Three Countries, Three ETFs, Three Outcomes

September 24, 2008 at 3:00 pm by Tom Lydon

Chile, South Africa, BrazilWhat do Chile, Brazil and South Africa have in common, aside from all having their own country-focused exchange traded fund (ETF)? The three countries are all facing inflation, and along with this, slower growth, but Chile stands out as a diamond in the rough markets.

Chile boasts the best-performing Latin stock market this year. It also has the potentional to be a safe haven and may benefit from easing inflation, report James Attwood and Nathan Gill for Bloomberg. iShares MSCI Chile Index (ECH) is in a good position to dodge global financial turmoil. ECH is down 15.7%  year-to-date.

Chile has made great strides in the last 20 to 30 years to insulate itself from international capital flows, says an analyst. The country has also reduced its dependence on copper as a source of its economic strength.

Brazil’s ETF has had a rougher ride, as the country’s stocks trade lower on falling commodity prices and slower global growth. Earnings reports are expected to be lower than anticipated, report Alexander Ragir and William Freebairn for Bloomberg.
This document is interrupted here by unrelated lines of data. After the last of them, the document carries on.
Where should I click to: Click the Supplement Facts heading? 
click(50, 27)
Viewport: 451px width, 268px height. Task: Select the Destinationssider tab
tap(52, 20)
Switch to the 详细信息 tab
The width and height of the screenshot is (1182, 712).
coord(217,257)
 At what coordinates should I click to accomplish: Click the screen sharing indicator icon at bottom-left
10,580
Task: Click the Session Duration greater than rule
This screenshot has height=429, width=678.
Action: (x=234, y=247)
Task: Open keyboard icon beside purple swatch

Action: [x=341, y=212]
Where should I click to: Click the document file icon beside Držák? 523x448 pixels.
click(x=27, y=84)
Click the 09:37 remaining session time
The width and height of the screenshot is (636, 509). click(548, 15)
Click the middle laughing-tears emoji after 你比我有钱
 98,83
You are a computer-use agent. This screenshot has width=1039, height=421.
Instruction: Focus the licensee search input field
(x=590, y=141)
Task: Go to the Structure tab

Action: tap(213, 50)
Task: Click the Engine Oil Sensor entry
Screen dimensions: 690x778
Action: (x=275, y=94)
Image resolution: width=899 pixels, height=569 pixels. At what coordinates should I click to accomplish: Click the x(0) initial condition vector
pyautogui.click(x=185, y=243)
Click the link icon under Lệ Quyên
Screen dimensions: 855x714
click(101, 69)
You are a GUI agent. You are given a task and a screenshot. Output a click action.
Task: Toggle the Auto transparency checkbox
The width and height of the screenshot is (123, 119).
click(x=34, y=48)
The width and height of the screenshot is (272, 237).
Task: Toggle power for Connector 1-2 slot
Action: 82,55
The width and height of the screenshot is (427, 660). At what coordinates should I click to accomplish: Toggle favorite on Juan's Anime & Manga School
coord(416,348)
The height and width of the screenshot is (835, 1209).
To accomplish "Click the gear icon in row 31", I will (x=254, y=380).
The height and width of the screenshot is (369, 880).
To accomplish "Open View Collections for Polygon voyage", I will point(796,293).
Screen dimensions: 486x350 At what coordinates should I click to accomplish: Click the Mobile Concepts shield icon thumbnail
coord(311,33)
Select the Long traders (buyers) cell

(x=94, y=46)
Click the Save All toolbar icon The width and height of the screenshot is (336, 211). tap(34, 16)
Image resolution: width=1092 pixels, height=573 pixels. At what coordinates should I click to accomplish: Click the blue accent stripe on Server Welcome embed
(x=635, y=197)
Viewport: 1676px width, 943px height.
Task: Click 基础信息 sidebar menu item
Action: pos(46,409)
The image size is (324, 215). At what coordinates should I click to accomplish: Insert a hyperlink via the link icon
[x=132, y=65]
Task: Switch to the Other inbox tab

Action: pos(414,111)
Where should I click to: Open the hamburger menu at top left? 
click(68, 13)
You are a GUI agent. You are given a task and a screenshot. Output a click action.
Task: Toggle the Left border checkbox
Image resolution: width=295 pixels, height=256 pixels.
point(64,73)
Experts do not see Brazil as a safe hideout during the recent global turmoil, and iShares MSCI Brazil (EWZ) may reflect this already. EWZ is down 26.8% year-to-date.

Meanwhile, on the other side of the world, South Africa is facing radical political turmoil that worsened recently after President Thabo Mbeki resigned. Opposing parties called the exodus of 11 cabinet members a disaster for the stability if the country, which trickles into the economy, reports Jonathan Clayton for Times Online.

This is not good for for the depth of division in the country and could lead to the revival of ineffective opposition, not what iShares MSCI South Africa (EZA) needs. Also at stake is the newer NETS FTSE/JSE Top 40 Index (JNB). EZA is down 19.2% year-to-date, while JNB is down 32.3% since its May 22 inception.